Bloganuary writing prompt
Where can you reduce clutter in your life?

Before I address this prompt, I have to have a cantankerous old man moment: “Bloganuary” is a terrible, ugly portmanteau which we did not need. Ugh. It’s like trying to make “fetch” happen.

And now, we return to our regularly scheduled program.

Reducing clutter has been on my mind a lot lately. In November, I wrote about how Sweetie and I are digging out from two decades of accumulated belongings. We’ve tried and discarded a lot of hobbies, together and separately, but we never got rid of the stuff. It’s difficult to let go of the thought that we might get back to it, or to acknowledge that we aren’t going to get our money back by selling it. We’ve made progress, yet we still have a long way to go.

Clutter is not limited to things. Clutter can also be mental debris. Similar to the way our closets can be filled with belongings that are no longer wanted or useful, our minds can be cluttered with thoughts and behavior patterns that are no longer helpful–or never were.
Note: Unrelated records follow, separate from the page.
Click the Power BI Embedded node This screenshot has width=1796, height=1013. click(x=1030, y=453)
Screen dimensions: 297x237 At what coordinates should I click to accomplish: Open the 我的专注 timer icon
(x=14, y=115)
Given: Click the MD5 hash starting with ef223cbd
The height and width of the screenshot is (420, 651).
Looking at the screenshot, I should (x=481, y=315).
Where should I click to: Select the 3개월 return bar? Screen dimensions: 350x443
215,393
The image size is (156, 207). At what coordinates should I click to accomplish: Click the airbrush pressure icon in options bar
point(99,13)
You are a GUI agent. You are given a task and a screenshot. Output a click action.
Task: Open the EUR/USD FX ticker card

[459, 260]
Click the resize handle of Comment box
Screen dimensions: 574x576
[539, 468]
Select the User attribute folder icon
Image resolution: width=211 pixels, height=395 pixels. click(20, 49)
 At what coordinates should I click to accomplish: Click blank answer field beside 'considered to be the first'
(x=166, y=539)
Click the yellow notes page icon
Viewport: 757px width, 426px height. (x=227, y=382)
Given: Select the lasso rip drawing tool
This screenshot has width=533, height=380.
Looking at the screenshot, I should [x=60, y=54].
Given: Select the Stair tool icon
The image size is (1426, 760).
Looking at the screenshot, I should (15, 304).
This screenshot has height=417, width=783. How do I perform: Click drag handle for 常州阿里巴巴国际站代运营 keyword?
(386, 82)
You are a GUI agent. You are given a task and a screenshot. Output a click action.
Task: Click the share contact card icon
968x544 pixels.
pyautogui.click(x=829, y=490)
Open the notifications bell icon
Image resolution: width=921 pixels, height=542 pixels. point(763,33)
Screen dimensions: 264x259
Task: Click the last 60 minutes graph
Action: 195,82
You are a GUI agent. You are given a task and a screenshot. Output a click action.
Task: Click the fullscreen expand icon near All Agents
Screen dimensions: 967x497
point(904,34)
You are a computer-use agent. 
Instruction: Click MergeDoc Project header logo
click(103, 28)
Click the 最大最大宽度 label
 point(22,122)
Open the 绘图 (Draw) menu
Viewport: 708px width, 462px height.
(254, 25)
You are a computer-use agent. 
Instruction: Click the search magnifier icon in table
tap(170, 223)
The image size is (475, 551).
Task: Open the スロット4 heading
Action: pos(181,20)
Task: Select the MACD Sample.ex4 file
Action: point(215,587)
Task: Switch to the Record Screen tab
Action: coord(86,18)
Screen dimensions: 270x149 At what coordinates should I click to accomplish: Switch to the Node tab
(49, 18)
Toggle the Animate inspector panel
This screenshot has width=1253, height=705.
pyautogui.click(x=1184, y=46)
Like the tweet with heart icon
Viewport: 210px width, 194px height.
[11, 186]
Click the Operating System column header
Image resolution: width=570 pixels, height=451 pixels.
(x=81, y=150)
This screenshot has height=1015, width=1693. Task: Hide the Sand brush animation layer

Hiding your feelings might have been an adaptive habit when you were a child, for example, but it sabotages your adult relationships. Some people learn not to trust their skills, or devalue them, and it keeps them from doing things they want to do.

Tasks are another form of mental clutter. We’re all busy. There are so many things to do, and the list never seems to get shorter, does it? Little tasks that will “only take a few minutes” multiply like tribbles, and “a few minutes” can wipe out an entire afternoon. We lack the time to think. We lack the time to focus. This is where I most need to reduce clutter in my life. I add tasks to the list without thinking about whether they are really worth doing, or asking if I am the one who ought to do them. I try to do everything.

When I was told my job would be eliminated, I thought at first that at least I would “get things done.” I deluded myself that what I needed was time. No longer tied to my desk, I would become a dynamo of accomplishment. To a degree, that was true. I did get a lot done. But I forgot that there would be other “to dos” and I found myself just as overwhelmed as before.

I have been working on cutting down that clutter. I started by switching to a paper calendar and managing my time. Something about writing tasks on paper helps me be more realistic about how much time they’ll take. With a context-free list of reminders on my phone, it’s easy to underestimate how big a task is. Or to flat-out lie to myself. “I know that’s an hour, but I’ll just have to do it in fifteen minutes.” I’m not joking there–I have literally told myself that, countless times. For whatever reason, blocking time on a paper planner forces me to be more honest about what I can do.

It also makes it easier for me to evaluate my capacity. How much time can I spend? When I see appointments, it forces me to reckon with how much time I’ll need to travel to and from them. Or if they are online, to allow time to clear my head before and after them.

With an honest view of how much time I have, I make better choices about how I want to spend it. Instead of trying to churn through as many tasks as I can in as little time as I can, I’m evaluating what is really important to do. I also reserve time for focus and defend against the intrusion of “just a few minutes” tasks that have nothing to do with what I’m focusing on.

Cutting down on that mental clutter isn’t easy, but doing it reduces stress and increases satisfaction. I’ll continue eliminating physical things I no longer need, but the most important clutter I can reduce is the need to feel constantly busy.